If I learned anything from this dreamy day trip, it's that spending 170 miles in a car with someone is a great way to get to know them. I was only slightly apprehensive about the idea of spending several hours in a car with a person I'd only recently met, but I figured that if all failed, we could fill any awkward silences with loud music. However, to my surprise, we listened to almost no music at all. Our 170 miles were filled with chatter and laughter (and periodic road rage on my part) and it was the kind of experience that reminded me of how wonderful it is to open yourself up to others.

After an hour and half of driving through the rain, Sam and I made it to Tillamook, where we decided to grab a bite to eat at a quirky, 1950s inspired diner. We sat, we ate, and we laughed about my uncanny ability to perpetually overestimate my hunger. Our first coastal stop was a town called Netarts. We climbed on some rocks, I captured some photos, and we watched with glee as a couple of dogs ran around on the beach. I also nearly lost my brand new iPhone, and we spent nearly an hour retracing our steps in the rain to find it. I was about to give up and move on with my day when I found it laying in the grass, miraculously unharmed. 

Our next stop was Oceanside, Oregon. We wandered around the town a bit before meandering down toward the rocky shore and watching the tide come in. The sun made a brief appearance while we were there and because it was still hiding behind a thick layer of clouds, it turned the sky a blinding white. I was all smiles as I erratically ran up and down the coast, photographing everything in sight. Sometimes, I feel strange taking my non-photographer friends on my photographic adventures. When I'm in a new place, I become overwhelmed by the new sights and sounds and smells and I can't help but wonder if I seem a bit nutty to the casual observer. Nevertheless, Sam trailed close behind the entire afternoon, despite my unpredictable and whimsical way of exploring my surroundings.

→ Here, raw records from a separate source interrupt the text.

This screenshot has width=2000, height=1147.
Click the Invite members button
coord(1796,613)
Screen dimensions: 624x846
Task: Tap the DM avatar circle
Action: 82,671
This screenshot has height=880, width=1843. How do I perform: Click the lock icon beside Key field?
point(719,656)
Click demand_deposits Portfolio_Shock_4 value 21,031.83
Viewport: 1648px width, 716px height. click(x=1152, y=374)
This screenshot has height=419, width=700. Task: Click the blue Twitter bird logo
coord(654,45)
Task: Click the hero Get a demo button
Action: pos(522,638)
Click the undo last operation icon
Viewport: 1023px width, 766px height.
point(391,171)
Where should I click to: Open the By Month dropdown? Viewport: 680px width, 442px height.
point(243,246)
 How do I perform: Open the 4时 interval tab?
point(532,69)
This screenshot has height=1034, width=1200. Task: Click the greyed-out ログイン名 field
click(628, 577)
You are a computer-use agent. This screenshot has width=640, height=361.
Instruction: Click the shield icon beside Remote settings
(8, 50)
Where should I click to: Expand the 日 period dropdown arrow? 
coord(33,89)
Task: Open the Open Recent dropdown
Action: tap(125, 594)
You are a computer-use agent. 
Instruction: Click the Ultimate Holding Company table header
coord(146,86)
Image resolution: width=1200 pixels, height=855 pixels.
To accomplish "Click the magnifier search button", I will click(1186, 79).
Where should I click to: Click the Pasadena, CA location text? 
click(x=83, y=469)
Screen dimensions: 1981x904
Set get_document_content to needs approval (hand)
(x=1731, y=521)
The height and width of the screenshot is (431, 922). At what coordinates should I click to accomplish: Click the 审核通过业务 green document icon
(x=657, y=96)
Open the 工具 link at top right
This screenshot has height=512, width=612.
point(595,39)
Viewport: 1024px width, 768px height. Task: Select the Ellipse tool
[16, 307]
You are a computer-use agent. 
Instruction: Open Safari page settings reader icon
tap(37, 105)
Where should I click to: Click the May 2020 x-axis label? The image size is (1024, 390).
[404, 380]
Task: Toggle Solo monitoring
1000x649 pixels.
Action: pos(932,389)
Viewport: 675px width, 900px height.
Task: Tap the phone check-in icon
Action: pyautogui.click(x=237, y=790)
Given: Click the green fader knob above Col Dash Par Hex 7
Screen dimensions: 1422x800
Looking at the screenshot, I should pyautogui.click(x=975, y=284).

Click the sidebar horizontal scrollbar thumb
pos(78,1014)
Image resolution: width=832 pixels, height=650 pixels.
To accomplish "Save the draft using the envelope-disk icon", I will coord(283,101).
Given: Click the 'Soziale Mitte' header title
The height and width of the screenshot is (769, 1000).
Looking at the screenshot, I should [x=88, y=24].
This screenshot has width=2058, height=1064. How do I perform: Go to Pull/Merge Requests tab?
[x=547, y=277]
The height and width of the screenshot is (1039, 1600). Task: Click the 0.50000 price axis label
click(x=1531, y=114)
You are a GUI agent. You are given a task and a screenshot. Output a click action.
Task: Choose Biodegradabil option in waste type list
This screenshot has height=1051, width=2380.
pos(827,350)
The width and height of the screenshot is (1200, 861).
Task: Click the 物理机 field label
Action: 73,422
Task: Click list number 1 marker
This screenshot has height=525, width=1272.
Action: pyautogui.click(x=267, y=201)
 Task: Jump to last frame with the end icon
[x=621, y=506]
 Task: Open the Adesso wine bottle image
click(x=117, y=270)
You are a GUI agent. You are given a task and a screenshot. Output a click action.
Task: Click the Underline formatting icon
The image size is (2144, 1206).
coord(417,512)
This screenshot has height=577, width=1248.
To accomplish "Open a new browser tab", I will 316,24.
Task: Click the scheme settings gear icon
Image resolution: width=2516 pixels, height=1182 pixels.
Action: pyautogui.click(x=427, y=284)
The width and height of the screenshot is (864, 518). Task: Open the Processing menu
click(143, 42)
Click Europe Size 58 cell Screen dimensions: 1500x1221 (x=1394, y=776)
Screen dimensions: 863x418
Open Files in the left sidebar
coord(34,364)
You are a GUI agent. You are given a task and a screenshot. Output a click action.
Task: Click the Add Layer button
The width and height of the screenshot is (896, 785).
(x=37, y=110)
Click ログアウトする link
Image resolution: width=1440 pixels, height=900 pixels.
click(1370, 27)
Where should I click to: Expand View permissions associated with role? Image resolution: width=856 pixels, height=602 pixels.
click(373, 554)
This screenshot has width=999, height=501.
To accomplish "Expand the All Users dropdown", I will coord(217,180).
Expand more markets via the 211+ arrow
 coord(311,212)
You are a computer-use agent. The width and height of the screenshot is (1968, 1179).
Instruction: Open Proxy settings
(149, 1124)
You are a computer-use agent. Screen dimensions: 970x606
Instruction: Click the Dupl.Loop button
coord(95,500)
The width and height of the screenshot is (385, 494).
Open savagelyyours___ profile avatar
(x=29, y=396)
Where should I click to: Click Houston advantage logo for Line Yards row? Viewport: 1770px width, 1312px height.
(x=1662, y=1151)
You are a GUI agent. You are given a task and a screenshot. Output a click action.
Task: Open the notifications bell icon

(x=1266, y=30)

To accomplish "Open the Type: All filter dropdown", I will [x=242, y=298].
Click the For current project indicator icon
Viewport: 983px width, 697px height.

Before heading back east, we visited Cape Meares with the intention of seeing the lighthouse there. If I'm being honest, it was the most underwhelming lighthouse I've ever seen and we couldn't stop laughing about it. But we took a walk through the forest and it was everything I dreamed it would be and more. I grew up seeing photos of the Pacific Northwest and yearning to walk among those very trees and suddenly, those trees were standing before me. I could hardly believe it at the time because I was so in awe of what surrounded me. It was eerily quiet; so much so that we could hear nothing but the sound of our breaths, the tapping of the rain, and the leaves rustling in the gentle wind. It was magic. I have no other words to describe it.

After a blissful afternoon of adventuring, Sam and I decided to call it a day and mosey our way back to Portland. On our return journey, the sun came out from behind the clouds and everything around us radiated with that golden hour glow. It felt symbolic somehow. It felt like the universe was telling me that all I needed to do was learn to be happy in the rain before I could feel the warmth of the sun once again. It was the perfect end to a perfect day, and so we rolled our windows down, blasted some happy songs, and we reveled in it.